Na tarde deste sábado (29/08), adrenalina e nervos à "flor da pele", foi a tônica da série de disputas entre cavalo e moto, na 38ª edição da Expointer, em Esteio. Em um percurso próprio para o animal da raça Mangalarga, os pilotos de MotoCross, da equipe Schneider Motos, desafiaram os equinos até a última baliza do circuito. O tira-teima levantou poeira na pista. E os visitantes, que lá estavam, foram ao delírio com o duelo.

Numa sequência de 19 disputas, os espectadores do evento torceram, gritaram e vibraram pelos cavalos. A cada vez que a moto chegava primeiro, a platéia frustrava-se pelo resultado. Mas quando o cavalo despontava a última baliza e tomava a frente da disputa, as pessoas se inflamavam em um frenesi empolgante e explodiam de satisfação com o corcel vencedor. E no final, a raça Mangalarga venceu por dez a nove contra os motoqueiros.

A iniciativa do evento esportivo de animal versus máquina,surgiu de um papo de bar entre amigos, há dez anos. O presidente do Núcleo de Criadores da Raça Mangalarga do RS e médico veterinário, Hugo Farias, de 63 anos, comenta sobre a motivação em realizar o evento: “A quantidade de gente que vem prestigiar é bem grande e é de todo lugar. Tanto, que a prova já foi copiada até em São Paulo”.

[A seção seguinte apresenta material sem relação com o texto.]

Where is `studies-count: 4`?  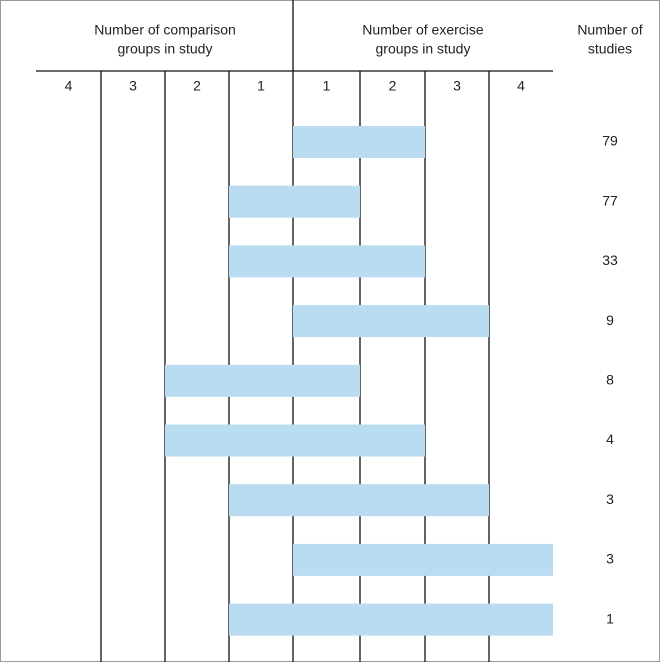
studies-count: 4 is located at coordinates (610, 439).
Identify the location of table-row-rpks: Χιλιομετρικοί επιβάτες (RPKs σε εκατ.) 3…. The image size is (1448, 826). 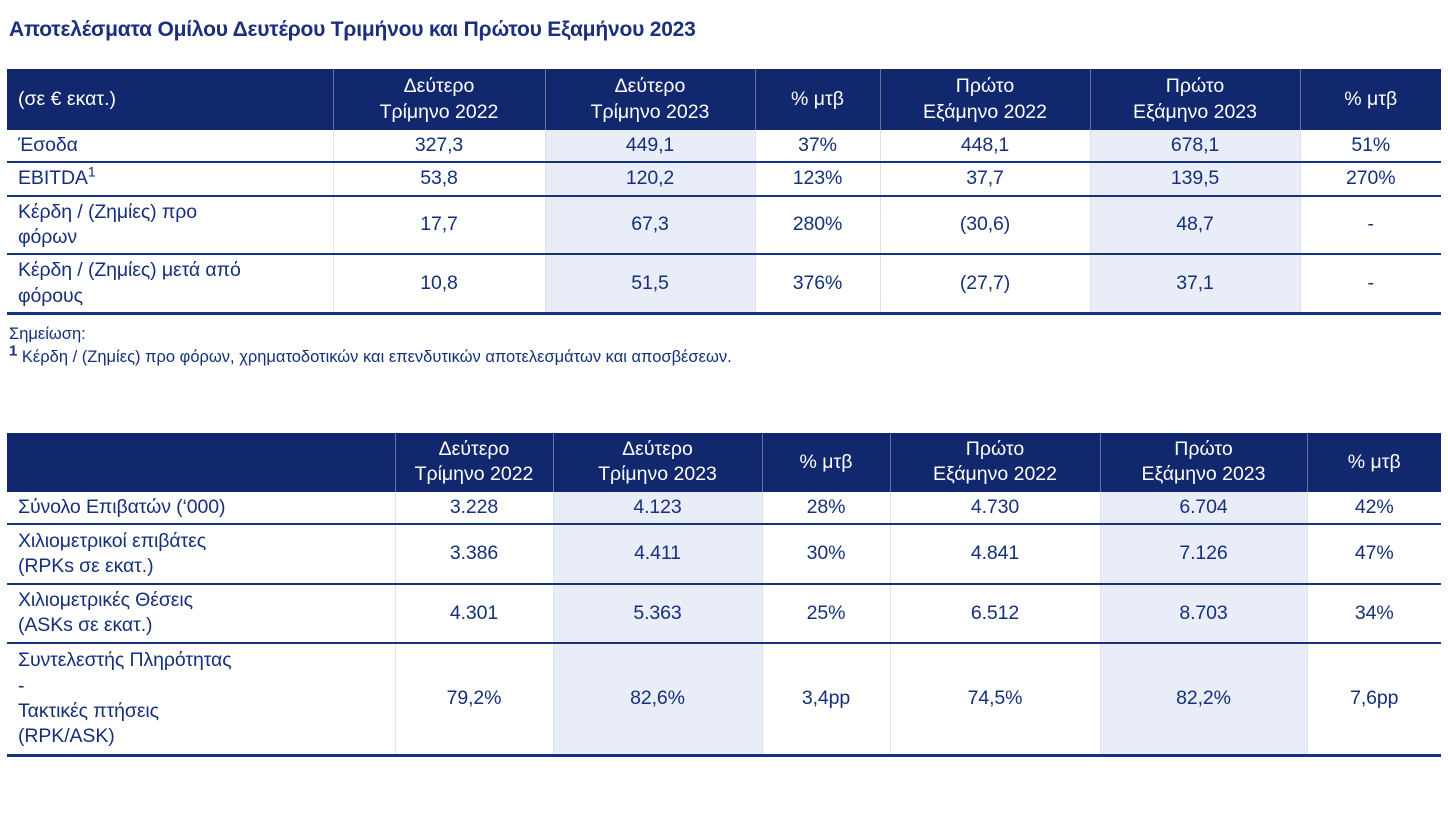
(724, 555).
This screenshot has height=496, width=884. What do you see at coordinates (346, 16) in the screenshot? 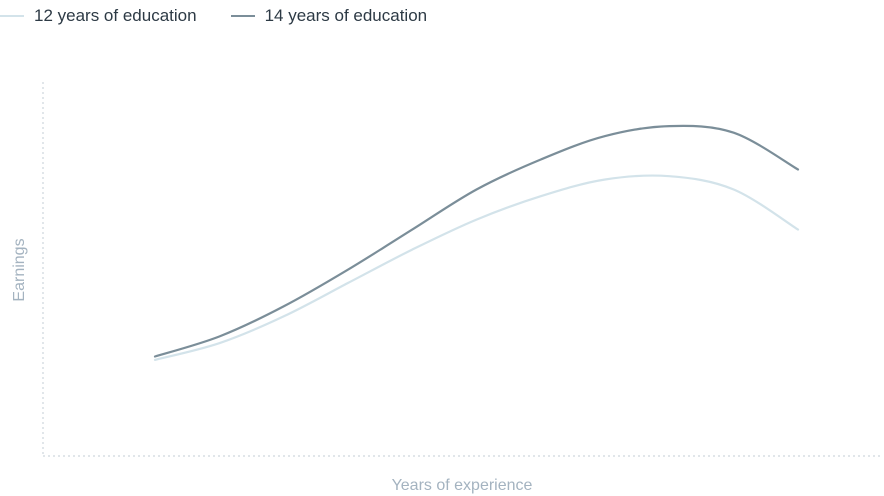
I see `legend-label-14-years: 14 years of education` at bounding box center [346, 16].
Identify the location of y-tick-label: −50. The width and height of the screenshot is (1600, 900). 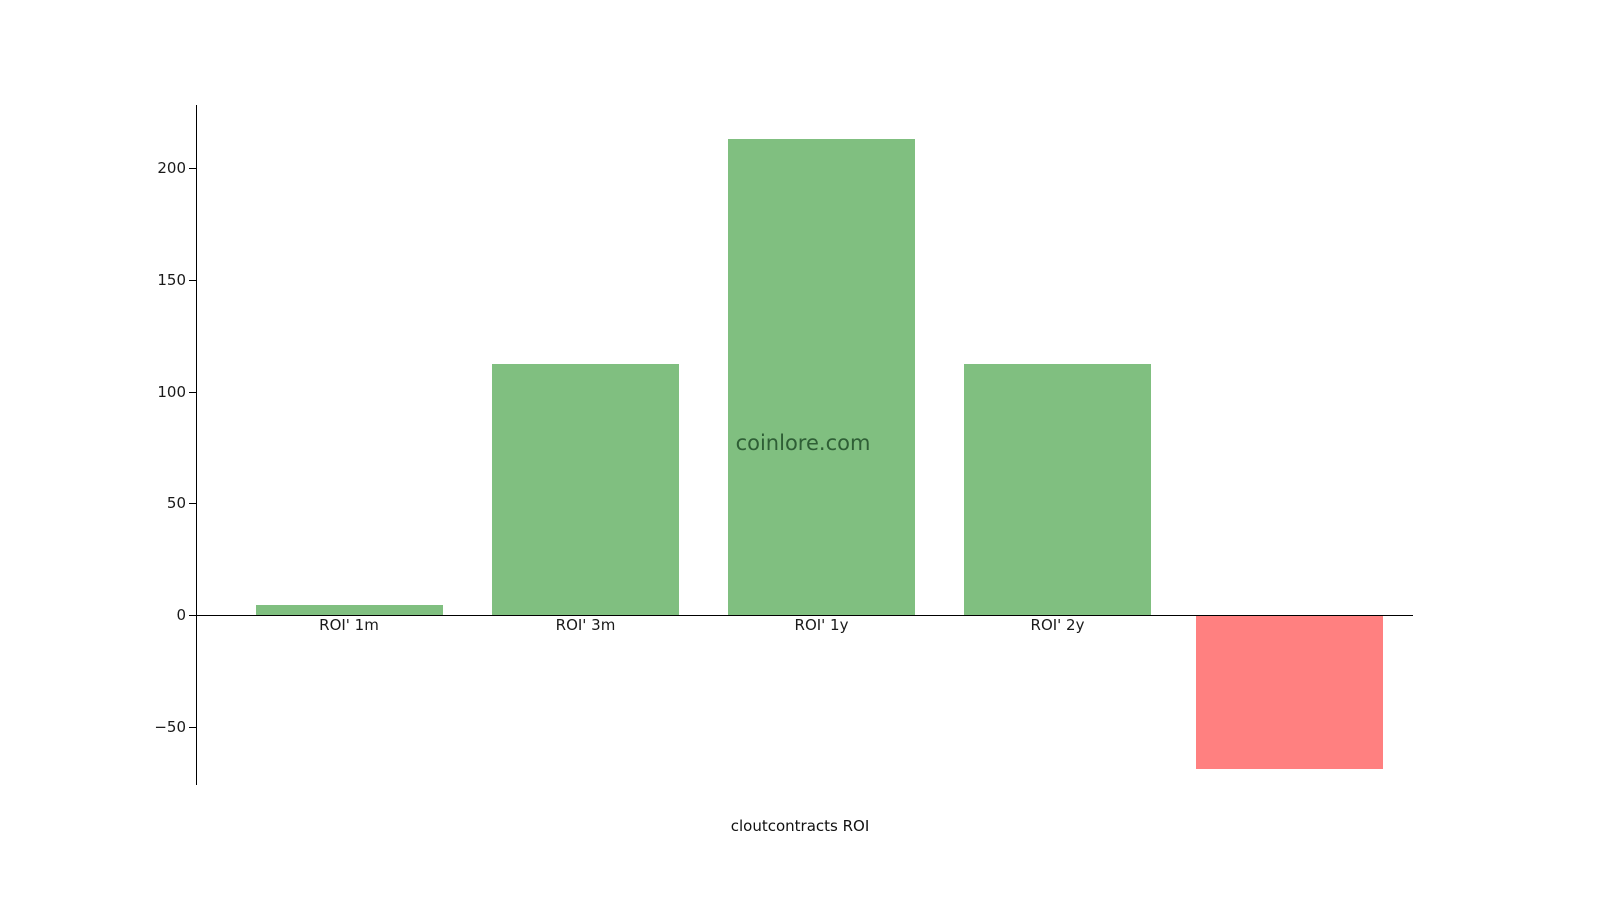
(170, 726).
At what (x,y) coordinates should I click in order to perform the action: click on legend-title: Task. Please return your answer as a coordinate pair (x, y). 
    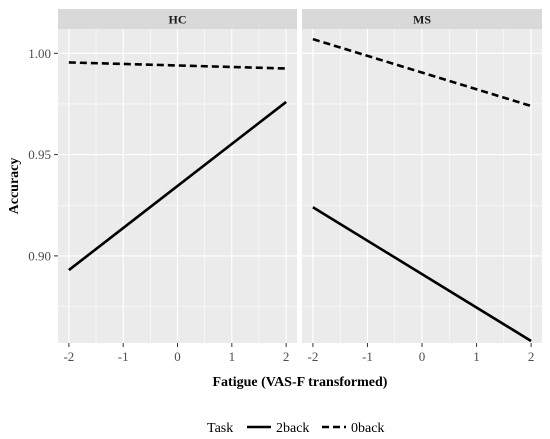
    Looking at the image, I should click on (220, 428).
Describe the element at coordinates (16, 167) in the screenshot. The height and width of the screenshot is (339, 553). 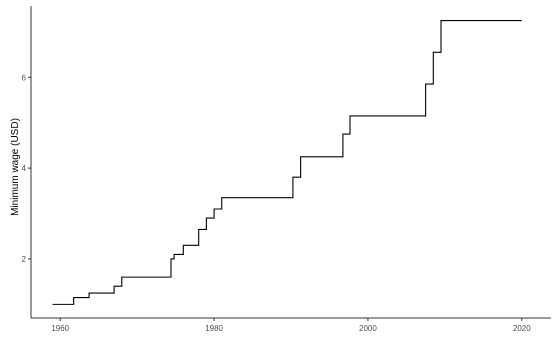
I see `y-axis-title: Minimum wage (USD)` at that location.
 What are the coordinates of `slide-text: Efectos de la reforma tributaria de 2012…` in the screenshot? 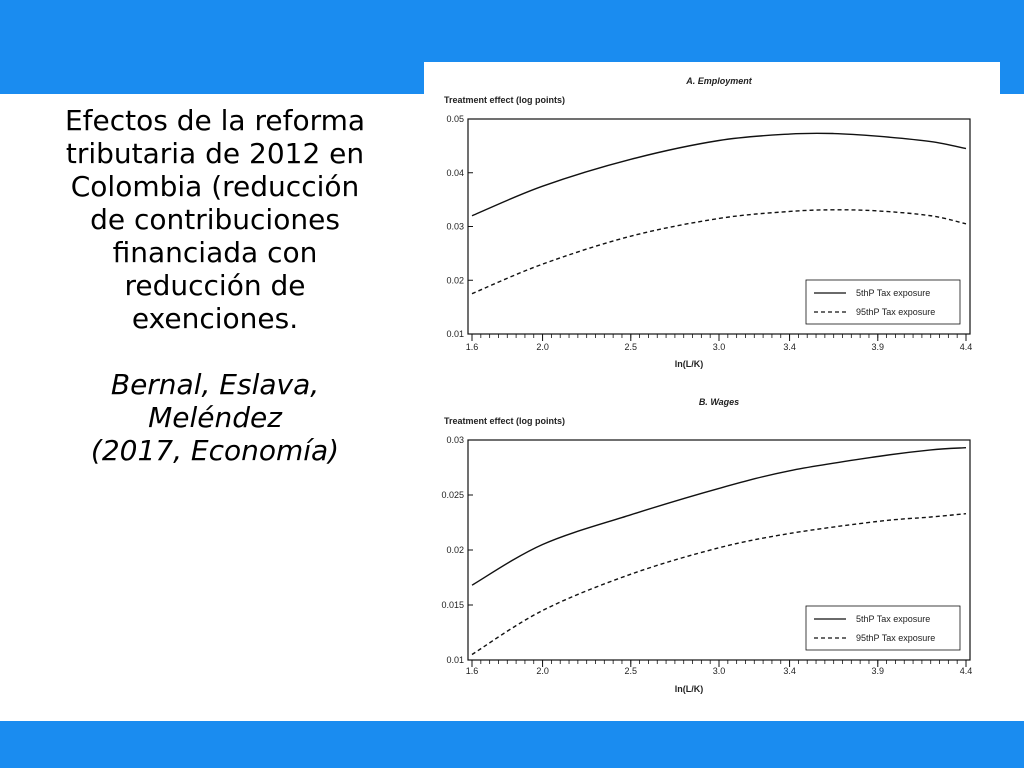 It's located at (215, 286).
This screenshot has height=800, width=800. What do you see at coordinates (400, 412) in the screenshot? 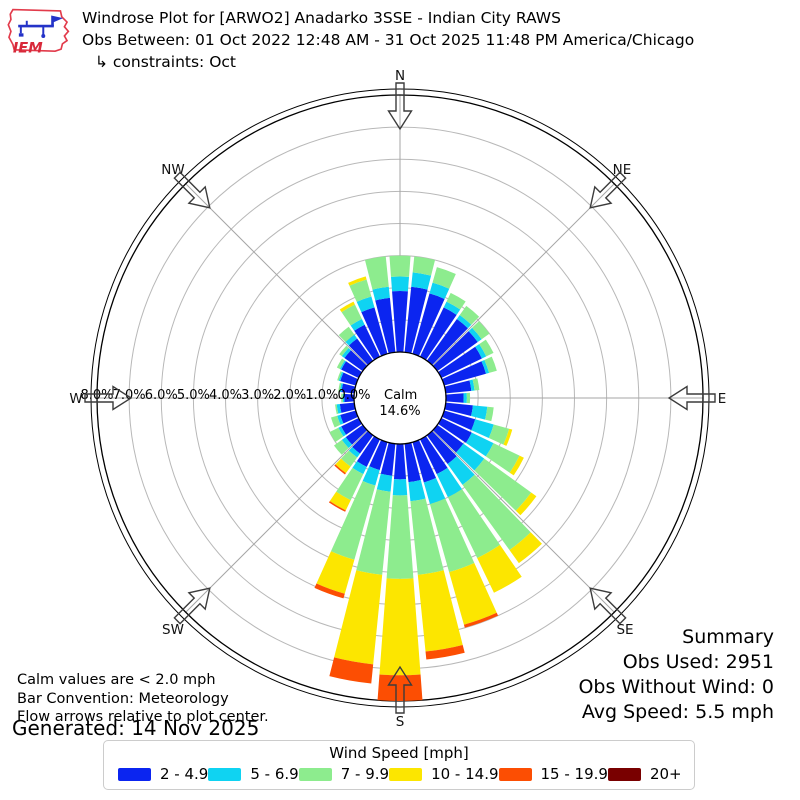
I see `calm-value: 14.6%` at bounding box center [400, 412].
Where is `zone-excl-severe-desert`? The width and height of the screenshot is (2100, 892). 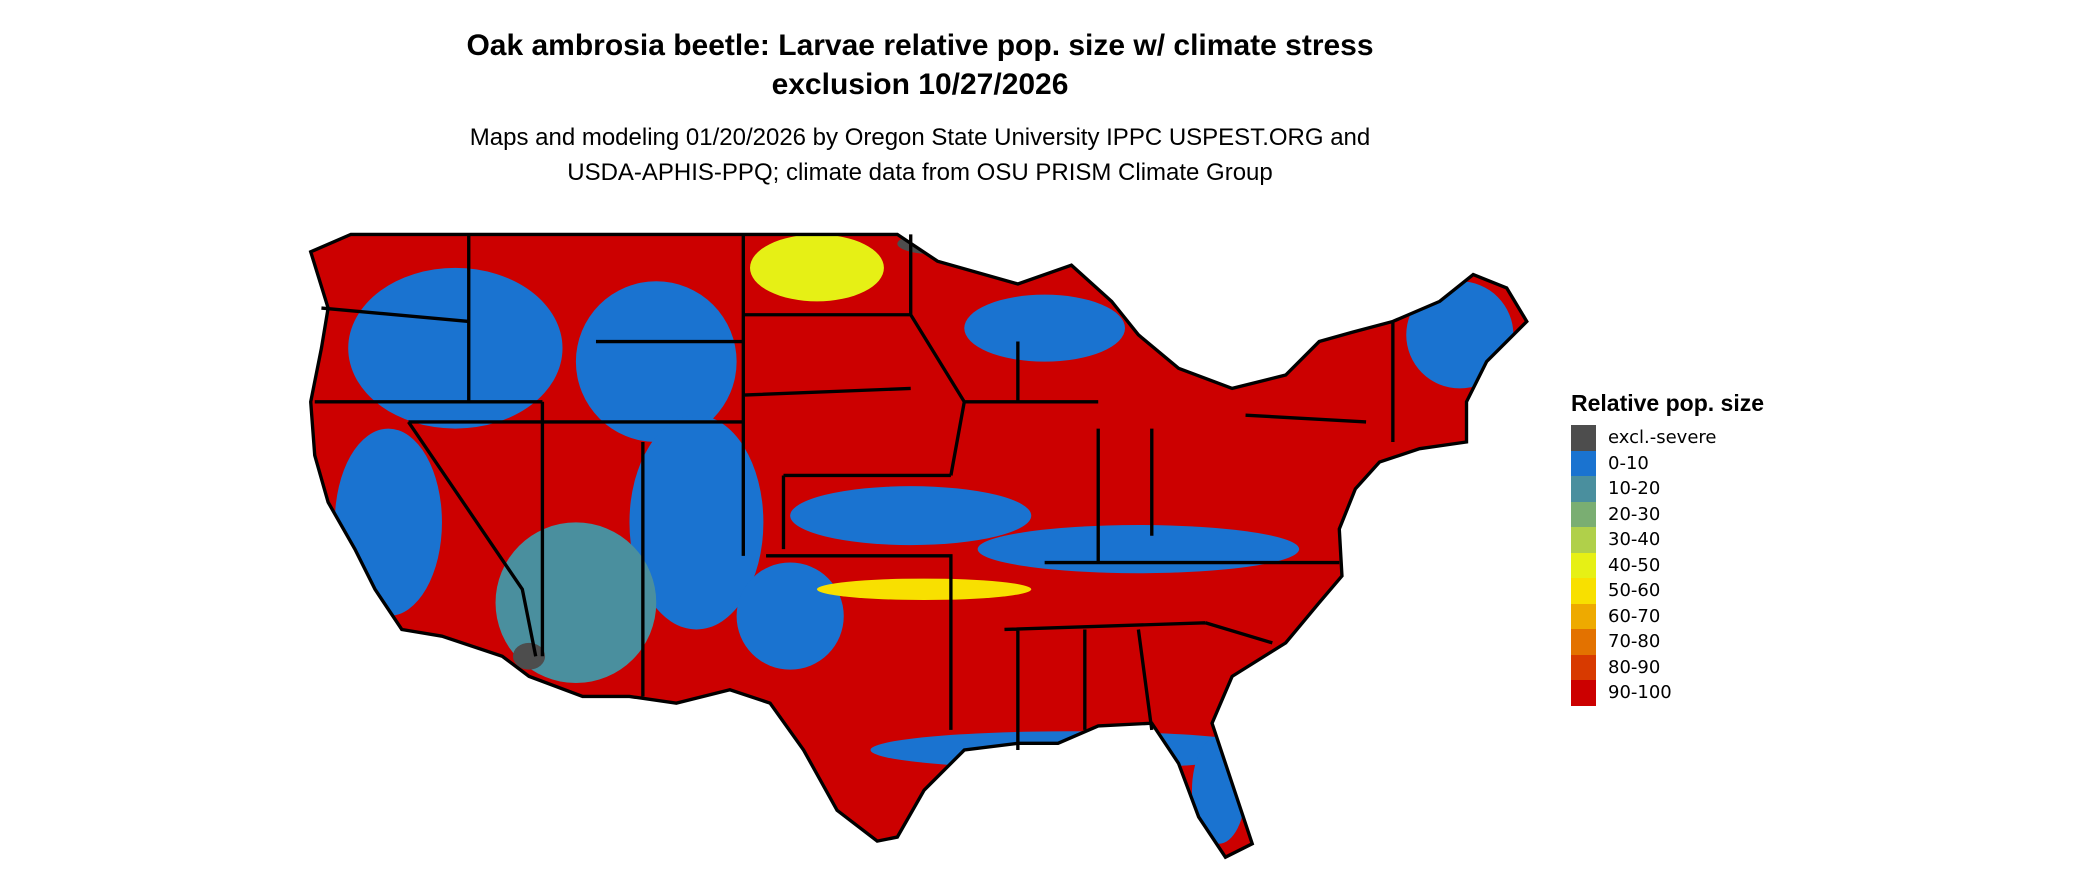
zone-excl-severe-desert is located at coordinates (529, 656).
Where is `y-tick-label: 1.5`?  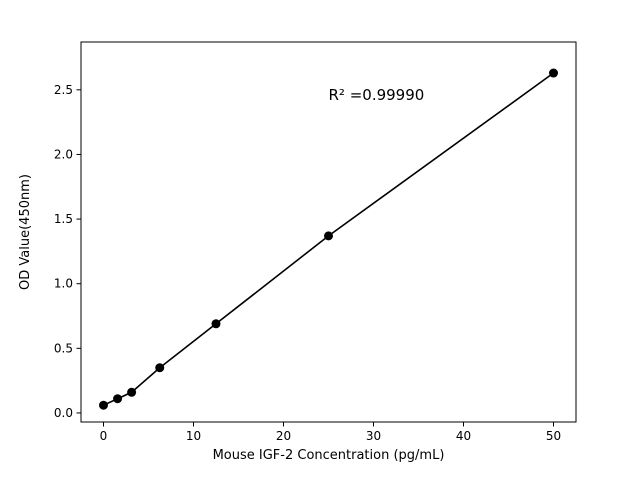
y-tick-label: 1.5 is located at coordinates (64, 219).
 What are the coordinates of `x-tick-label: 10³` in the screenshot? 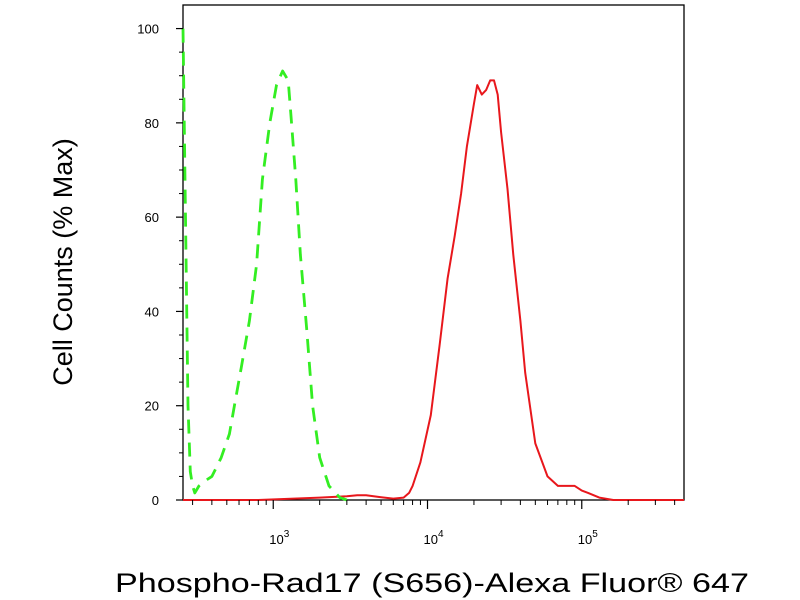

O experiente treinador de cavalos Fernando dos Santos, de 34 anos, participa do evento desde a primeira edição e descreve seu sentimento quando está na pista: “Não tem explicação, mas só uma palavra descreve este momento, adrenalina”. O jovem motociclista Fernando Ocsman, de 21 anos, reitera a opinião do seu adversário de competição: “cara, a competição gera uma adrenalina, a torcida “secando” arrepia”.

Além de divertir a platéia, o evento divulga a linhagem animal para todos os visitantes da Expointer. Outro objetivo da competição é a difusão das qualidades do animal para criadores de outras raças.

O Mangalarga é fruto de uma miscigenação de raças européias trazidas para o Brasil. Portanto, a raça é verdadeiramente brasileira. Seus equinos servem, basicamente, para o lazer, esporte e o trabalho no campo. Mas destacam-se no andamento de marcha troteada, que além de proporcionar conforto para quem monta o animal, expressa toda beleza e elegância do andar do Mangalarga.